STAND-ALONE version [3/21/18]
Suffering
December 2012 Graduate Meeting

Videos for this theme:
I'm Suffering, Too by Tara Brach [3 min]

     Life is difficult.
     This is a great truth, one of the greatest truths. It is a great truth because once we truly see this truth, we transcend it. Once we truly know that life is difficult, once we truly understand and accept it, then life is no longer difficult. Because once it is accepted, the fact that life is difficult no longer matters.
     Most do not fully see this truth that life is difficult. Instead they moan more or less incessantly, noisily or subtly, about the enormity of their problems, their burdens, and their difficulties as if life were generally easy, as if life should be easy.
          - from the very first paragraph of The Road Less Traveled by M. Scott Peck

     In the midst of pleasure, we are anxious about when it will end. In the midst of possession, we worry about loss. Even the most beautiful birth and most gracious death come with pain, for entering and leaving the body is inherently a painful process. We know that throughout our day, experience changes from pleasant to neutral to unpleasant, and back again, ceaselessly. This unending change is itself a source of pain. And our habitual reactions to it can create in us a continuous sense of struggle.
     One strategy for gaining liberation is to focus our attention directly upon this inherent, continuous experience of dissatisfaction and pain. We must sense it clearly, and find in its midst a freedom that releases us from any identification or grasping. By the careful observation of the source of each action, a constant movement to alleviate suffering is revealed. Yet those who face this truth do not find it a formula for despair, but a gateway to compassion. For within the heart is found a freedom and love even greater than the suffering.

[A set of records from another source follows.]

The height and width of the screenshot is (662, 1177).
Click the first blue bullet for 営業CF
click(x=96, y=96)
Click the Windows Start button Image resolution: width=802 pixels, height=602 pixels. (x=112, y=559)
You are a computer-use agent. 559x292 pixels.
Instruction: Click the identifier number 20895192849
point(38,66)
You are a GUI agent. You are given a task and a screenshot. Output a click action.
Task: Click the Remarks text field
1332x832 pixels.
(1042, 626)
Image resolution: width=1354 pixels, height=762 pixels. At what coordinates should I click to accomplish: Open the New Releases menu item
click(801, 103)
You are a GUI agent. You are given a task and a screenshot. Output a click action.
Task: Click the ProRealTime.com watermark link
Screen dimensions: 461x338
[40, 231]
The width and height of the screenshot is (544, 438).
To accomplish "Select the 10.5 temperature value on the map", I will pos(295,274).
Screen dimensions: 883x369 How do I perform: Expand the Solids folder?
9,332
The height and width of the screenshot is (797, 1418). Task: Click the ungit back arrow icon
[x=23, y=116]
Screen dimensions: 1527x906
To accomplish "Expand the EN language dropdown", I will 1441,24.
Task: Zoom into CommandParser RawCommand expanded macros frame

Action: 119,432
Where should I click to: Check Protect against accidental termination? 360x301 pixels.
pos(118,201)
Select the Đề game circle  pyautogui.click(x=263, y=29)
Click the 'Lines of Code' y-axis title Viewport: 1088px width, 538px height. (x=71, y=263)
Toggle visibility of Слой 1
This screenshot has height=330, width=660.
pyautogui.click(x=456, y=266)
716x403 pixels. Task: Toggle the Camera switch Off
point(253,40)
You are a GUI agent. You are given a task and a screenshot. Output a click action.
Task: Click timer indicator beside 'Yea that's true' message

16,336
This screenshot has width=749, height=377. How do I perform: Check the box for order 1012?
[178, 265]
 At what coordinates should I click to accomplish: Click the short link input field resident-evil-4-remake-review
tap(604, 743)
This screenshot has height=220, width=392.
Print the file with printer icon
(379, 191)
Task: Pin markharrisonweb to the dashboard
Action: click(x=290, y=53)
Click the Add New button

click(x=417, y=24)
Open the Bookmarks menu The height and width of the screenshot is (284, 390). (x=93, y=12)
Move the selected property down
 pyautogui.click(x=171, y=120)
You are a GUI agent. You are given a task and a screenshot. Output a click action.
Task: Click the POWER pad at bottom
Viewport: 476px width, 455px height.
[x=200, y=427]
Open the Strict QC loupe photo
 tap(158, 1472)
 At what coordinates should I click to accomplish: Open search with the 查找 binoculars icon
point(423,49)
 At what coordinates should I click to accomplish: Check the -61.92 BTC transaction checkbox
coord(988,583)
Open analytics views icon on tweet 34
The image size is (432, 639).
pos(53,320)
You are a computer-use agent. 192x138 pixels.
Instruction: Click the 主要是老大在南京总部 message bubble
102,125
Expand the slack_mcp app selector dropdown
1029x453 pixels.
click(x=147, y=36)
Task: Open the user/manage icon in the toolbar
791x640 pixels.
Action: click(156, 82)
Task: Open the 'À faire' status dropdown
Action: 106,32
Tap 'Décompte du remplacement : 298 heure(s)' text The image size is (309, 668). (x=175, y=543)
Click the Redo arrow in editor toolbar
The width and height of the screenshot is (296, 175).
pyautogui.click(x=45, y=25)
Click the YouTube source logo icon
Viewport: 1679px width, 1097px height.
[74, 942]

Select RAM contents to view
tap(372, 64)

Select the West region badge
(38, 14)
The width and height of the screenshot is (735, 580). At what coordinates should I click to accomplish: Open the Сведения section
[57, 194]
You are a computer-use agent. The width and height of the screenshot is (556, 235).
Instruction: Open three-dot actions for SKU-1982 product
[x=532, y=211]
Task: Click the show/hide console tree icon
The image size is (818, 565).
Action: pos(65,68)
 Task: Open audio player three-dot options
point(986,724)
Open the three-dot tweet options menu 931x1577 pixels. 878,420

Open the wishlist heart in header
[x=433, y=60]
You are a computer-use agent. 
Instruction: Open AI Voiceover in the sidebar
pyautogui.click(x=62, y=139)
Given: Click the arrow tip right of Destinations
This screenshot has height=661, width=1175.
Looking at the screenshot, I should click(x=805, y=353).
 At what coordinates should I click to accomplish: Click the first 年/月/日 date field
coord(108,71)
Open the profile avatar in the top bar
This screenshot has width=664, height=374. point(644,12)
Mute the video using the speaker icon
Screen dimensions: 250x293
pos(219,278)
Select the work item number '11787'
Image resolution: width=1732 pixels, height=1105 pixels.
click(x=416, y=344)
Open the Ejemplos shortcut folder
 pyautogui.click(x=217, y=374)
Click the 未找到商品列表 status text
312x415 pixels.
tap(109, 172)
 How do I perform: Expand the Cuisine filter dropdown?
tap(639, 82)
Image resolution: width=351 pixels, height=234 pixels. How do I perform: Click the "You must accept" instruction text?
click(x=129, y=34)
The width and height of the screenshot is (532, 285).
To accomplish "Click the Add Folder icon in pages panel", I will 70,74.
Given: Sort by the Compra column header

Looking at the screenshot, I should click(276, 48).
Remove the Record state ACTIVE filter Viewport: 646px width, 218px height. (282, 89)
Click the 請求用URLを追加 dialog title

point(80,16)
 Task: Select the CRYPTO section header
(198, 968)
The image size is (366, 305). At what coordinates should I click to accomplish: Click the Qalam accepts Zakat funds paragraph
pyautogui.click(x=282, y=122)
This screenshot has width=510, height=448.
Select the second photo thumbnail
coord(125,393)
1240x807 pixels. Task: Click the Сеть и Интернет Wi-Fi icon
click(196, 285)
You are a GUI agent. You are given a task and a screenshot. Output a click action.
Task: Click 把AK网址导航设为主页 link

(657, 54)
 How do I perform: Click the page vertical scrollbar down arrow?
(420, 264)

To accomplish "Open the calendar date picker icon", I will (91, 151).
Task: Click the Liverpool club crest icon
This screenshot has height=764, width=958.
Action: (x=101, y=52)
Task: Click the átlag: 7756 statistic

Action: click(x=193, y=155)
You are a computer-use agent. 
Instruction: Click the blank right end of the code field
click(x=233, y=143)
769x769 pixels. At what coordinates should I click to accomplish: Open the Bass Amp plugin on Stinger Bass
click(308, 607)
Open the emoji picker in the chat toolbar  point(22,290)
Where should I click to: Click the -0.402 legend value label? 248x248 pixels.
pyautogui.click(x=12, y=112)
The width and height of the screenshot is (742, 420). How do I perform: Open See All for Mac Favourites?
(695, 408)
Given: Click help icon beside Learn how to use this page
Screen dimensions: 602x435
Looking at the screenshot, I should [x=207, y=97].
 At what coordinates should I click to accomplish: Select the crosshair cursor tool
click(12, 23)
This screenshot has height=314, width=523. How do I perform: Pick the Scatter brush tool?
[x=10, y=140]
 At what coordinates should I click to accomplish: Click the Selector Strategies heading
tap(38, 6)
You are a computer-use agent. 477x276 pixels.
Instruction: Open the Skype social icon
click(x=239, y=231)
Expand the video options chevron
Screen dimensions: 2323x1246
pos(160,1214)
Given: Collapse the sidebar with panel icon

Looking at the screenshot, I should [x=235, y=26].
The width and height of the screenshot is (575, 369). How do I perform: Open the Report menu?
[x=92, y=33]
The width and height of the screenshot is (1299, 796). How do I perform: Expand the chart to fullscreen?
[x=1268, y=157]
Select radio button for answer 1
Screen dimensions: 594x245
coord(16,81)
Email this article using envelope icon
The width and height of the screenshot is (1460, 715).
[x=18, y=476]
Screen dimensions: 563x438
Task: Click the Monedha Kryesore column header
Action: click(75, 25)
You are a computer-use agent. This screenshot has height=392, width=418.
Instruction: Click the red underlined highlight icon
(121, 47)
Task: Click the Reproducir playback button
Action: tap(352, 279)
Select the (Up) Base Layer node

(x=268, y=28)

By facing the pain of the world they awaken a fearless and merciful heart, the universal birthright of humanity.
          - from The Truth about Suffering by Jack Kornfield

     Confronting, accepting, being with negative thinking and feeling, knowing that they are not the whole of reality and not you, is the most fruitful and beneficial of all spiritual practices—better even than experiencing bliss or Oneness. When you sit, noticing the breath and the body on the chair or cushion, noticing the thoughts and feelings in the mind and heart and perhaps also the sounds in the room and the stillness, something else also begins to come into view. You notice the most fundamental of all facts: you are alive. You are a living, breathing, embodied, human being. You can actually feel this—feel the feeling of being alive. You can rest in this basic feeling, the nature of life, of consciousness, the underlying basis of everything you will ever experience—even the negativity. Sitting there with this basic feeling of being alive, you will feel gratitude.
          - from Hard Times, Simple Times by Norman Fischer

     If gratitude is a state of being that is essential to a life well lived, why then, in modern times, do we not cultivate and express it on a daily basis? After all, giving thanks and expressing appreciation for the blessings and gifts of life is a natural human response. Perhaps the key reason we do not make gratitude a part of our daily lives is that the accelerated pace and multiple distractions of modern life have simply made it all too easy to forget gratitude’s importance…
     ...Every language in the world has a way of saying “thank you.” This is because gratitude is an inherent quality that resides within each human being, and is triggered and expressed spontaneously in a variety of different contexts. Gratitude crosses all boundaries—creed, age, vocation, gender, and nation—and is emphasized by all the great religious traditions.